Efek inilah sebenarnya yang ditanamkan kepada masyarakat dengan acara zikir bersama, do'a, yasinan, mabit, atau pun training di malam tahun baru. Agar generasi muda Islam tidak ikut-ikutan acara tahun baru yang tidak jelas, ngebut-ngebutan di jalanan, bakar-bakar lilin, bernyanyi dan bergoyang antara lelaki dan perempuan dengan saling membaur. Karena magnet untuk ke sana sangat kuat dan terbuka lebar. Maka umat Islam juga harus pikirkan kekuatan medan magnet yang lebih besar, paling tidak setara dengan itu.

Jika seandainya kita buat malam tahun baru senyap, tidak perlu keluar rumah, orang tua menjaga dengan ketat, tanpa pendidikan atau pemahaman, menurut saya kurang efektif. Bisa saja mereka, generasi muda kita memang di rumah, tapi hanya karena keterpaksaan dari orang tua. Mereka akan berusaha mengelabui semua aturan yang ada agar mereka terbebas dan terjun ke acara tahun baru. Apalagi sarana teknologi sangat mendukung untuk hal yang demikian.

Memasuki fase dakwah abad ini, dimana adanya kekuatan yang saling tarik menarik, antara baik dengan buruk. Bahkan ada pihak yang berusaha bagaimana membuat yang baik itu dianggap buruk, sehingga orang menjadi ragu untuk menjalankannya. Sementara itu yang buruk dikesankan menjadi sesuatu yang baik, sehingga perlahan-lahan kejahatan mudah ditolerir.

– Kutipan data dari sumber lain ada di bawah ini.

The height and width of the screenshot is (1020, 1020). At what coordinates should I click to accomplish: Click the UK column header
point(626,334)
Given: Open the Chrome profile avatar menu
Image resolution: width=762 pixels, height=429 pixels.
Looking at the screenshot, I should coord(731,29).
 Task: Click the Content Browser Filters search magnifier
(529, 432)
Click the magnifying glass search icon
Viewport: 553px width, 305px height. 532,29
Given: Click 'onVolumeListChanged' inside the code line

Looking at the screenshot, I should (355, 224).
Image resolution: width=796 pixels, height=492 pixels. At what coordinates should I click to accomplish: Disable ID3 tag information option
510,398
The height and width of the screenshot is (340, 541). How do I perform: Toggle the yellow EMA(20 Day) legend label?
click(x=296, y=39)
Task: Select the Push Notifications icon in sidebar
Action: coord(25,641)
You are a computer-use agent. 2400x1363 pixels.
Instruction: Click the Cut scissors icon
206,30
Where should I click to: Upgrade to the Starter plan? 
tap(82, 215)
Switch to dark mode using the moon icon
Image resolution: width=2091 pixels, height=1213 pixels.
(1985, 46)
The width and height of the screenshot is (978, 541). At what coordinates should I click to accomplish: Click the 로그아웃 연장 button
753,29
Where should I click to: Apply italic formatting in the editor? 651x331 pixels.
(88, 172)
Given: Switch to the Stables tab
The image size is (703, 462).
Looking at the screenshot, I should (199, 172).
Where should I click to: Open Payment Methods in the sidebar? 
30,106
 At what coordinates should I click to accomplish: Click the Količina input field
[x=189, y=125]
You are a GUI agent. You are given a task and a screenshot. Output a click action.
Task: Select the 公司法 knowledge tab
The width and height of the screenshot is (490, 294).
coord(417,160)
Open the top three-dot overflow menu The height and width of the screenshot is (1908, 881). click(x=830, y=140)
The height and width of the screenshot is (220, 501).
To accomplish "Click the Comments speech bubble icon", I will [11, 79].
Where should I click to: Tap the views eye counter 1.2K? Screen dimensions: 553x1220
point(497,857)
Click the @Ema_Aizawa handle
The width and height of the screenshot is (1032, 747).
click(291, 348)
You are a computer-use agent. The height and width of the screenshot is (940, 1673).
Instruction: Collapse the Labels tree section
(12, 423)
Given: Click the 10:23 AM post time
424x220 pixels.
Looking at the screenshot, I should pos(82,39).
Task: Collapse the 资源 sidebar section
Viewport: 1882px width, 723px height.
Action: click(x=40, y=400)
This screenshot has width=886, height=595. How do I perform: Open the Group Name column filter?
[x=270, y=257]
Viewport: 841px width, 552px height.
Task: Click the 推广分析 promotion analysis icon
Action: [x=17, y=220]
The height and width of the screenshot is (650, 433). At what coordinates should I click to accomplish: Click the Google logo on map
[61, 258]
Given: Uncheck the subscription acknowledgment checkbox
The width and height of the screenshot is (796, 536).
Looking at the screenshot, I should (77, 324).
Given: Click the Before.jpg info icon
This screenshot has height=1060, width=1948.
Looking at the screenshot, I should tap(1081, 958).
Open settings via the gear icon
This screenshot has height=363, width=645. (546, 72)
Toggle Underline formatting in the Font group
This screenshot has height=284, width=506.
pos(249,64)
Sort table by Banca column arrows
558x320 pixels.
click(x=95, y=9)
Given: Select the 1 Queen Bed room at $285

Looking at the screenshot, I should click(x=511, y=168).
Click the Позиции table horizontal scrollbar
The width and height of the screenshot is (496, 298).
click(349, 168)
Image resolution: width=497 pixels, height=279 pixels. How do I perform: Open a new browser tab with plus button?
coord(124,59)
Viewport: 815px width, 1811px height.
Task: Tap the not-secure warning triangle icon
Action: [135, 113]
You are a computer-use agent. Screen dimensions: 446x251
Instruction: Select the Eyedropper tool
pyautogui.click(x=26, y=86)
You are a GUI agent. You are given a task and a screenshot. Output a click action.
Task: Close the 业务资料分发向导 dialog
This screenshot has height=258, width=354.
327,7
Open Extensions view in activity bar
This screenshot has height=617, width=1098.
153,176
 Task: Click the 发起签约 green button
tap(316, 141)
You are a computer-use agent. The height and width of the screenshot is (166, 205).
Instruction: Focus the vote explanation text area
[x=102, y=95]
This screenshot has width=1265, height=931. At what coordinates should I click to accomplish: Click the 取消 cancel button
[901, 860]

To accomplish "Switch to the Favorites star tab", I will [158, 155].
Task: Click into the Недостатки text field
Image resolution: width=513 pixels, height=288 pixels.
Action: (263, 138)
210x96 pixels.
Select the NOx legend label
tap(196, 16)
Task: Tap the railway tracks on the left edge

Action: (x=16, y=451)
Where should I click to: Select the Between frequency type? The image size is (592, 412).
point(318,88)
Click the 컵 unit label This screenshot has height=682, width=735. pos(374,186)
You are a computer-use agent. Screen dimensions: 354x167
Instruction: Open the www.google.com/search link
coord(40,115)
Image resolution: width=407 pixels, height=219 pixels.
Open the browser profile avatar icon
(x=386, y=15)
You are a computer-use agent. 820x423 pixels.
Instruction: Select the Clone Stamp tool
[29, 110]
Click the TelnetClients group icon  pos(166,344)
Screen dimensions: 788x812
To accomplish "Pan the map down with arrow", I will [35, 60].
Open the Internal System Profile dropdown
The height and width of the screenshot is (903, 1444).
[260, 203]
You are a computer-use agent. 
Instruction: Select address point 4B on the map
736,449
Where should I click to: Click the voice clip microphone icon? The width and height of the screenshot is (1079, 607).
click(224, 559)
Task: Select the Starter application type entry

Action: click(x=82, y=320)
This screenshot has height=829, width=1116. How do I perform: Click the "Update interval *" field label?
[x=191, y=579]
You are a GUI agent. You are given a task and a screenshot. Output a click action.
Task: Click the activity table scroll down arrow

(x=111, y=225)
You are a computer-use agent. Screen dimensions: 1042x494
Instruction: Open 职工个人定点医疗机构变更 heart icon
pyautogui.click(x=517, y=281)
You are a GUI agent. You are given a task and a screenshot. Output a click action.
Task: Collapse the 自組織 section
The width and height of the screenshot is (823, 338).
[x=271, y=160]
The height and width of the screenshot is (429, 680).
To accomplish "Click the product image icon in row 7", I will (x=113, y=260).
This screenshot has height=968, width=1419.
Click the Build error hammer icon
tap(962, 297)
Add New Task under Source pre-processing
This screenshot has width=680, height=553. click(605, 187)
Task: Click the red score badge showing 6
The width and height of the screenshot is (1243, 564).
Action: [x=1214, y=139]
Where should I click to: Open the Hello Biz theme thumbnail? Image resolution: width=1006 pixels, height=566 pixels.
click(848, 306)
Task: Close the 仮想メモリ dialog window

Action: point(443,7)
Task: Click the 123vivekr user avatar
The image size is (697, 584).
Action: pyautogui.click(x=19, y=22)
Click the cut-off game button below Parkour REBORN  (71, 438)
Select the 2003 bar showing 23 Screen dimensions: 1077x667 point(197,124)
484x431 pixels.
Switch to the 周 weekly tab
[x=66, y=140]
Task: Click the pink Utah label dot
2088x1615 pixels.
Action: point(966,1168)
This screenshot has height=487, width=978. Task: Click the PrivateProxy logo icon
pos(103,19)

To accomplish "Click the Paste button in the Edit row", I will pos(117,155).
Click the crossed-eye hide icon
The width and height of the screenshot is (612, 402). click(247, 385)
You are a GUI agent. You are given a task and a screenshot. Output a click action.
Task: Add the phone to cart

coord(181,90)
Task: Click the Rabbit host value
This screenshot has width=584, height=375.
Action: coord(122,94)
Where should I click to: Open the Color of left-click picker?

Inilah fenomena umat sekarang. Tokoh agama harus sadar dengan ini, jika tidak mau pemikiran generasi kita teracuni. Pendakwah harus memikirkan peremajaan metode dan strategi dakwah. Ikuti trend anak muda, tapi selipkan nilai dakwah di sana. Masukkan konten-konten dakwah ke Facebook, YouTube, Instagram, dan media sosial lainnya, sehingga lebih akrab dengan generasi milenia. Nah dalam hal ini juga, jika memang merayakan tahun baru masehi dan Valentine merupakan sesuatu yang dilarang dari sisi agama, makanya ciptakan kerangka tandingan untuk menangkal pemuda Islam ikut-ikutan merayakannya. Artinya mengalihkan aktivitas mereka kepada yang lebih positif pada momen yang sama.